Adrián Fuentes González (born 17 July 1996) is a Spanish professional footballer who plays for CD Castellón as a left winger.

Club career
Born in Madrid, Fuentes was an ED Moratalaz youth graduate. In August 2015, he joined Tercera División side EF Alhama on a trial basis, subsequently signing a contract and making his senior debut during the campaign.

In July 2016, Fuentes joined Lorca FC and was assigned to the reserves also in the fourth division. Roughly one year later he moved to another reserve team, Deportivo Alavés B in the same category.
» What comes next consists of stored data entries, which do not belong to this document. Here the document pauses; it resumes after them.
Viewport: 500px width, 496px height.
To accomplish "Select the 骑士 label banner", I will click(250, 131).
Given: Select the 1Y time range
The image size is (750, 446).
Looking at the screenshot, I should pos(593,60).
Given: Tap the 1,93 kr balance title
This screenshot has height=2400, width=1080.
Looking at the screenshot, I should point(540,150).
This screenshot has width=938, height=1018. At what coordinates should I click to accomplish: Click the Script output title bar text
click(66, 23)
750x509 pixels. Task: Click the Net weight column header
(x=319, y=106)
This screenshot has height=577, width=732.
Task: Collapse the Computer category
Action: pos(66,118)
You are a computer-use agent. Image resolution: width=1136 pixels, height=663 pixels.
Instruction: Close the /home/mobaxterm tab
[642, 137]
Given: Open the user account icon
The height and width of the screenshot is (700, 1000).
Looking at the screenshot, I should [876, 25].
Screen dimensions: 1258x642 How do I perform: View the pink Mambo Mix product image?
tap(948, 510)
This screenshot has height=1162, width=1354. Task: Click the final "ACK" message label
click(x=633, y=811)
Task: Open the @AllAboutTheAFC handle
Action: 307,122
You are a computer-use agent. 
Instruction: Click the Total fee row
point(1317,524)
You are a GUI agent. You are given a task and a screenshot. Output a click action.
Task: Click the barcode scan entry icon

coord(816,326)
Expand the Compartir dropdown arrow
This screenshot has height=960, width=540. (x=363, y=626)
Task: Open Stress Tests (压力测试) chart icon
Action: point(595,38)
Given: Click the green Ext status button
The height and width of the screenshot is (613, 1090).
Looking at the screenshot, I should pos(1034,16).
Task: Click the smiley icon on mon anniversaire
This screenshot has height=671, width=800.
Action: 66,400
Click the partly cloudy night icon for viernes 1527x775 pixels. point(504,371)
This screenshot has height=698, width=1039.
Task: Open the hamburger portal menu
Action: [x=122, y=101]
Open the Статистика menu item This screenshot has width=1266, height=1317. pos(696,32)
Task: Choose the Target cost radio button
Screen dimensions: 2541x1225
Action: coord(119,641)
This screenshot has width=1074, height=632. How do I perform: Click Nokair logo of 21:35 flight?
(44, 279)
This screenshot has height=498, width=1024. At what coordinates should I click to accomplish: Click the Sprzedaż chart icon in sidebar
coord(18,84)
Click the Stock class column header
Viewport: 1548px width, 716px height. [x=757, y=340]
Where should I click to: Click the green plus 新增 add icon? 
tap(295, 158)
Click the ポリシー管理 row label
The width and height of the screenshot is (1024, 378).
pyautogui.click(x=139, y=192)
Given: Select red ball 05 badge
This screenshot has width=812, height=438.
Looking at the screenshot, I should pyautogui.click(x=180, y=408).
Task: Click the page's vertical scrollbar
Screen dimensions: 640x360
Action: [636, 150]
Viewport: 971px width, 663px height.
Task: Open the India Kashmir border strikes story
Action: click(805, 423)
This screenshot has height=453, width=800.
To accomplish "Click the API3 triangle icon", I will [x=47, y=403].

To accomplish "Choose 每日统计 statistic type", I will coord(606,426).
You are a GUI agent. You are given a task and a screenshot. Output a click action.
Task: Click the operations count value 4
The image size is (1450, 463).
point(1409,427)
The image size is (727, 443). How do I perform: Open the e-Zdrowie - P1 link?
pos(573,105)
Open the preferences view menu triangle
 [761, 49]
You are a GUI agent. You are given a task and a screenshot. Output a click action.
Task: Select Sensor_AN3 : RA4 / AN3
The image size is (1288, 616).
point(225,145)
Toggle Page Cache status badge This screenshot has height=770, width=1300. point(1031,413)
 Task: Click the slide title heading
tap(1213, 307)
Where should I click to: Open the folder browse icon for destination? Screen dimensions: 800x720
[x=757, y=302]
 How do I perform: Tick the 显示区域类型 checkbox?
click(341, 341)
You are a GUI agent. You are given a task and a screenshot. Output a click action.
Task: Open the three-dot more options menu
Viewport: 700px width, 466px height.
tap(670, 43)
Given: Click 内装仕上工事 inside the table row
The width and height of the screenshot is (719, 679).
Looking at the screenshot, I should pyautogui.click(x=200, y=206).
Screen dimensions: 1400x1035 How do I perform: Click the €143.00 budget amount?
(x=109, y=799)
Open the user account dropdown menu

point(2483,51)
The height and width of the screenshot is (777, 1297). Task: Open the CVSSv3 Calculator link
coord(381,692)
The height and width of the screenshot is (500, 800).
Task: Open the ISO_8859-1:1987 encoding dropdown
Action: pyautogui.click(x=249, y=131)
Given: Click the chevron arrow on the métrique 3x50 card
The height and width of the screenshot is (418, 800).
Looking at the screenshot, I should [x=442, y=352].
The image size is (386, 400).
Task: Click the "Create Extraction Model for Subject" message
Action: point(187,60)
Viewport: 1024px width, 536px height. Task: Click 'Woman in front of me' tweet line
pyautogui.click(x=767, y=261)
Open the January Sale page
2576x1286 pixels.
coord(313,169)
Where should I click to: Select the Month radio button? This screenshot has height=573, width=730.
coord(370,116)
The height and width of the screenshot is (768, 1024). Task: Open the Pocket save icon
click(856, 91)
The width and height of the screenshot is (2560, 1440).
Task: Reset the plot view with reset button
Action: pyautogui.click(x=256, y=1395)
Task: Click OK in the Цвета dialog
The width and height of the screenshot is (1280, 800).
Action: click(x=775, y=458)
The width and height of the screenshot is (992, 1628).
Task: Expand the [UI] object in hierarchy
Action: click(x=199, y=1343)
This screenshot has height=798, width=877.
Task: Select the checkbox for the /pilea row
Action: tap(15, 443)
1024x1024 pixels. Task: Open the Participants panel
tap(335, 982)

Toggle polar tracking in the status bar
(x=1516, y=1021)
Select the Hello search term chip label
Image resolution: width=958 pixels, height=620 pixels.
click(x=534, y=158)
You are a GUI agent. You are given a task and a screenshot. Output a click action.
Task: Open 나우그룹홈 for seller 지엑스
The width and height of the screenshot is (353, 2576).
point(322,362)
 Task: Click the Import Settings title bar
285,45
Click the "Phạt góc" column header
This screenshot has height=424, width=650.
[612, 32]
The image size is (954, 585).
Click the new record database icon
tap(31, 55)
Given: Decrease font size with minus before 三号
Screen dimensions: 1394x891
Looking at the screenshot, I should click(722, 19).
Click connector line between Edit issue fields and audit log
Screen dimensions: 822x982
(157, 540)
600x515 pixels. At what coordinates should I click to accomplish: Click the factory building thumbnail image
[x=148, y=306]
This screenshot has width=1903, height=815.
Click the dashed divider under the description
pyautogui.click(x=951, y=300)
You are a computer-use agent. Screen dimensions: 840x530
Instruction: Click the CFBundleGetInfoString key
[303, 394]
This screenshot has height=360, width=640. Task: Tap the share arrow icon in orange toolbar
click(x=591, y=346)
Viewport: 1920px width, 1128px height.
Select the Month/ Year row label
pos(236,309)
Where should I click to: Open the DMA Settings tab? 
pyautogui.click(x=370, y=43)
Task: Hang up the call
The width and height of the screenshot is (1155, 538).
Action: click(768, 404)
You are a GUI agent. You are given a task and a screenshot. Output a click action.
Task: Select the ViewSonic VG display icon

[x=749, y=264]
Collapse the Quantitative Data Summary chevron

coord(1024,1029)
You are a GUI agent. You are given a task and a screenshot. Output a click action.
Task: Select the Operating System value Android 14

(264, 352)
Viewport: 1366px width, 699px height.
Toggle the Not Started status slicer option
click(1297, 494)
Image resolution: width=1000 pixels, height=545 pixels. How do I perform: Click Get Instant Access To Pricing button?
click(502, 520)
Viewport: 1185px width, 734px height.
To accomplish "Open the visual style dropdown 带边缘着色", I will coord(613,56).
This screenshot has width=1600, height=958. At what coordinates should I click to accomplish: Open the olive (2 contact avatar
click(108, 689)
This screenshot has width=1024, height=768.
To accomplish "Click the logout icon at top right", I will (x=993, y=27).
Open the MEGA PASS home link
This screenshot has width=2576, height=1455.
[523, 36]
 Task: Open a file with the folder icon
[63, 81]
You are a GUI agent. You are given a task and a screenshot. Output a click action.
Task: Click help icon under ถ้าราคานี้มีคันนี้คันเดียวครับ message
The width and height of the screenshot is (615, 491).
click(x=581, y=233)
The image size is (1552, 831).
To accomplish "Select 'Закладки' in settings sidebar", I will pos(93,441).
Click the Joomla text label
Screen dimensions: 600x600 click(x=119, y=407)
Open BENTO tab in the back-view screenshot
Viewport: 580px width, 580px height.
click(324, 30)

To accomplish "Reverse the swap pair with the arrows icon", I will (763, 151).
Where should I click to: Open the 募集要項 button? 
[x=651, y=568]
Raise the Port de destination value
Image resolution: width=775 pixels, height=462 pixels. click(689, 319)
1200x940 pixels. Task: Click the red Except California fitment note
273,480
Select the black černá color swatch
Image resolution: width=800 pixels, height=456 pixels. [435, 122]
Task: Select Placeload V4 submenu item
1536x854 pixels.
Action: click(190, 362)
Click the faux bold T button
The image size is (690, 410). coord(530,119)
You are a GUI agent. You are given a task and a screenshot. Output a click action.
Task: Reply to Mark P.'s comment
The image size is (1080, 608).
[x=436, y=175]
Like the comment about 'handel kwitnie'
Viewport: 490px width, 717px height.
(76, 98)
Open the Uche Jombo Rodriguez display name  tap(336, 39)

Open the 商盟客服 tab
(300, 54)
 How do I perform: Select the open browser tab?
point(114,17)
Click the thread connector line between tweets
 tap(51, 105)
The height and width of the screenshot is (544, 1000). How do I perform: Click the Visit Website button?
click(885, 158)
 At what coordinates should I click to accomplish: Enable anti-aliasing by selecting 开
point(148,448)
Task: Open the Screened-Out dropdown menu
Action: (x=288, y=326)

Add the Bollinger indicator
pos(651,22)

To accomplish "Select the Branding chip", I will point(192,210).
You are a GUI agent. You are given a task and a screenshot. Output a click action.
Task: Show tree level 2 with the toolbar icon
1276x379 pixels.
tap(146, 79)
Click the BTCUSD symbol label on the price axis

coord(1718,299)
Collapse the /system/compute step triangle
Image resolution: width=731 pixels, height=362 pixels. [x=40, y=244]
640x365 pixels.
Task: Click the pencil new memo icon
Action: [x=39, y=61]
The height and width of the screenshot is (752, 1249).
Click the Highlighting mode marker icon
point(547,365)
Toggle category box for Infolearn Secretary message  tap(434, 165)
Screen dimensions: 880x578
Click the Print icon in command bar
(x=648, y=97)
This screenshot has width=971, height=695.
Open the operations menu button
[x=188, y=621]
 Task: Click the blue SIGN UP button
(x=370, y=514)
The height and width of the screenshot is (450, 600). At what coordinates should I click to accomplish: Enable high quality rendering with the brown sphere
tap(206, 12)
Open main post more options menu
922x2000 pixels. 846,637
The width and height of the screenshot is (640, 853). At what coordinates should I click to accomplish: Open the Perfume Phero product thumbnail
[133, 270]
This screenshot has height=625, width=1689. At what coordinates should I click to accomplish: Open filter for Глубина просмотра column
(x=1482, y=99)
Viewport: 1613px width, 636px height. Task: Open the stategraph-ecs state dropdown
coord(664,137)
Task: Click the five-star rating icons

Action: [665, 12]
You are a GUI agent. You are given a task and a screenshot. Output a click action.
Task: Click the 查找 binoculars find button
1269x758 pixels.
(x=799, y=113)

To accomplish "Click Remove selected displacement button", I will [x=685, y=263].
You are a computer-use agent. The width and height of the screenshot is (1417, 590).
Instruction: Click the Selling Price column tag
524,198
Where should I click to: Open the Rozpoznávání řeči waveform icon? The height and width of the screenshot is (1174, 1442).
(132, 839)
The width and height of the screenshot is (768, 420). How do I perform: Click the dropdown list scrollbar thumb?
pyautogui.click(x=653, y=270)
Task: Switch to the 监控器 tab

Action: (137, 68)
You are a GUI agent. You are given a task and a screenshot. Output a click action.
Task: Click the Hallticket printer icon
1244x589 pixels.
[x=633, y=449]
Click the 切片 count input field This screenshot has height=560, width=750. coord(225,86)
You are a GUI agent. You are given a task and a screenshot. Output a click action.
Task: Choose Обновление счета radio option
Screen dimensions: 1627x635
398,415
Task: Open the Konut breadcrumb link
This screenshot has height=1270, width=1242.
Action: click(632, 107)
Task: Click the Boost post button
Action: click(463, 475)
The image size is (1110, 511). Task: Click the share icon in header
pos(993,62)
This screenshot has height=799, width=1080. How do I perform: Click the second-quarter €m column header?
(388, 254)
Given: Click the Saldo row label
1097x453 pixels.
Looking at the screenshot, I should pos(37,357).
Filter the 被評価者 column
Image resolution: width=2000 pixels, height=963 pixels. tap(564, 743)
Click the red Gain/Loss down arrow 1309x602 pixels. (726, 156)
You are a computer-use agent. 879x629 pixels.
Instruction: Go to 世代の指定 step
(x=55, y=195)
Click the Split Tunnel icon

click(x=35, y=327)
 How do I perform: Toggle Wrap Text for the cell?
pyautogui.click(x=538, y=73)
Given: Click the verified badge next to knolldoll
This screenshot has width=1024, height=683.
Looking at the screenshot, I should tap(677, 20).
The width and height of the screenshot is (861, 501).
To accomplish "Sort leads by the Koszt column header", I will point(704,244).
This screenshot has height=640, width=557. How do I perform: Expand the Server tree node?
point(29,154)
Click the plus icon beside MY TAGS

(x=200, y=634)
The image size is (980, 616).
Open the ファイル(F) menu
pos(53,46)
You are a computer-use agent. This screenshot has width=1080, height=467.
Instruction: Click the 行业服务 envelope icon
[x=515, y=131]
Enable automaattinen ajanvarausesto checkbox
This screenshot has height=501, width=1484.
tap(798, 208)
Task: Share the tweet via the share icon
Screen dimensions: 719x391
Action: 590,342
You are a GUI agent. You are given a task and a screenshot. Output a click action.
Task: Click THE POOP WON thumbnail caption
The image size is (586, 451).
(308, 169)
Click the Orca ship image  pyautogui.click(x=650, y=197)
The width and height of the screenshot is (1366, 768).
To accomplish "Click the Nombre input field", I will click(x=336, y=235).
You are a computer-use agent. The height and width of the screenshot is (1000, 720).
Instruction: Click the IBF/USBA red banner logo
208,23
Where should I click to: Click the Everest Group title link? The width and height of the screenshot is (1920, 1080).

In July 2018, Fuentes was loaned to Alavés' affiliate club NK Istra 1961, for one season. He made his professional debut on 1 October, coming on as a late substitute for goalscorer Ramón Mierez in a 3–0 Croatian First Football League away win against NK Rudeš. His loan was renewed in 2019 and 2020, scoring 4 goals in 36 league games for the club from Pula; he also scored in both legs of a 3–1 aggregate win over HNK Šibenik to retain his team's place in the league, while his tenure was interrupted by injuries.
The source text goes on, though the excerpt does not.